Graphs are an important data structure used for the representation of entities and relationships in the field of structural pattern recognition, being widely used for applications such as image segmentation, shape recognition, scene parsing, document analysis, social network mining, and so on. While some of these applications have been in use since many years, the availability of very large datasets of structured data (e.g. from bioinformatics or social networks) and the emergence of new computational models (e.g. deep neural networks) introduce new challenges in the field of graph-based pattern recognition, such as matching for extremely large graphs (possibly with massively parallel algorithms), deep learning of graph models, inference in graphical models incorporating multi-source knowledge and contexts, applications to incomplete and noisy data, and so on.
Given the multitude of scientific problems and the wide applications of graph-based representations, the IAPR TC-15 (Graph-based Representations in Pattern Recognition) has sponsored a series of workshop called IAPR-TC15 Workshop on Graph-based Representations in Pattern Recognition (GbR). The workshops have benefitted the community in triggering scientific research and exchanging progresses in fields at the intersection between graph theory and pattern recognition, computer vision/image analysis and machine learning.
This special issue is aimed to report the state of the art in theory, methods and applications in graph- based pattern representation and recognition. The scope ranges from various methodological and algorithmic issues of graph-based representation, learning and inference, to several applications in pattern recognition, computer vision and data mining.
The topics of interest for this special issue include (but are not limited to):
- Graph based methodologies for pattern recognition
- Graph representation of images and shapes
- Graph neural networks
- Graph matching and classification
- Graph distance and similarity measures
- Graph based learning and clustering
- Graph kernels and graph embeddings
- Graphs in bioinformatics
- Graph in social network analysis
- Other graph based applications in pattern recognition
Prof. Pasquale Foggia (Managing guest-editor)
Università di Salerno (Italy) E-mail: firstname.lastname@example.org
Prof.
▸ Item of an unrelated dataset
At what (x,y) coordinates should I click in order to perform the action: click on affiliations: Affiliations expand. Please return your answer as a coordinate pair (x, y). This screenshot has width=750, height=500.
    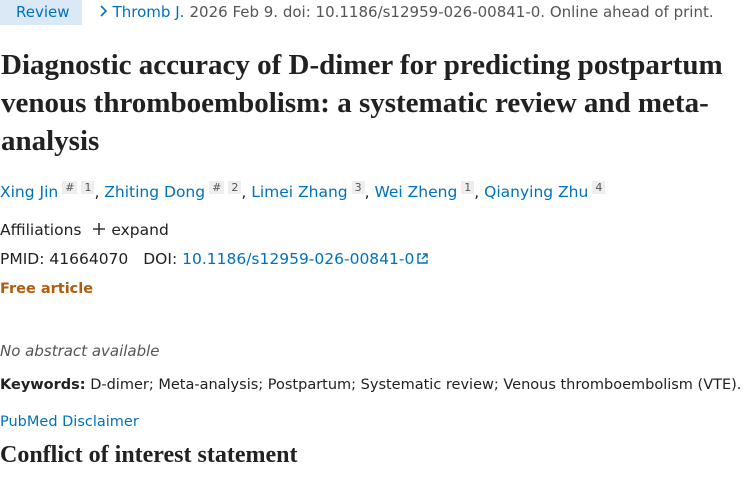
    Looking at the image, I should click on (84, 230).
Mario Vento
Università di Salerno (Italy) E-mail: email@example.com
The IAPR Technical Committee #15 on Graph-based Representation in Pattern Recognition fully supports and promotes this Special Issue, and will use its web site and its mailing list to give visibility to its publication.
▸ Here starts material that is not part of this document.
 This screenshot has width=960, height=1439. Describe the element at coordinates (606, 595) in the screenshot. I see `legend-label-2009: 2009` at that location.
- Paper Submission: December 1-20, 2023
- First-round notification: February 18, 2024
- Revised manuscript submission: April 21, 2024
- Notification of final decision: June 30, 2024
- Final version of the paper: July 31, 2024
Prospective authors are invited to upload their manuscripts during the submissions period (December 1-20, 2023), using the PRL Editorial Manager system, using the following link: https://www.editorialmanager.com/prletters/default2.aspx; please remember to select as article type: VSI:GbRNRC. Papers should be prepared by adhering to the PRLetters guidelines, that can be found here: https://www.sciencedirect.com/journal/pattern recognition-letters/publish/guide-for- authors . Please note that the initial submission should not exceed 7 pages; the revised version of the papers can be extended to 8 pages to incorporate the reviewers suggestions.
Submitted papers must not have been published previously, nor be under consideration for publication elsewhere. If the submissions are extended works of previously published papers, the original works must be quoted in the References and a description of the changes that have been made must be provided. Guest editors will make an initial determination of the suitability and scope of all submissions, among the other things by ensuring that:
1. The title of the submission is different from that of the previously published paper;
2. The previously published paper is included in the References of the submission;
3. The main differences between the submission and the previously published paper are clearly sketched when it is pointed out that the submission is an extended version of the previously published paper
4. The submission includes at least 30% technical contribution new with respect to that in previously published paper;
5. Parts that are common to the submission and the previously published paper must not be verbatim the same to avoid copyright infringement;
6. The Figures of the submission and of the previously published paper should not be the same. If some Figure from the previously published paper is indispensable, then the source of the Figure should be clearly indicated to avoid copyright infringement;
7. In the Authorship Confirmation Letter to be done when submitting PRL, Authors should quote the previously published paper as a related paper and should point out the reasons for submitting the extended paper. Since the previously published paper may not be available to referees, Authors should upload (as supplementary material) also the previously published paper, so that referees can compare the two papers and judge about originality.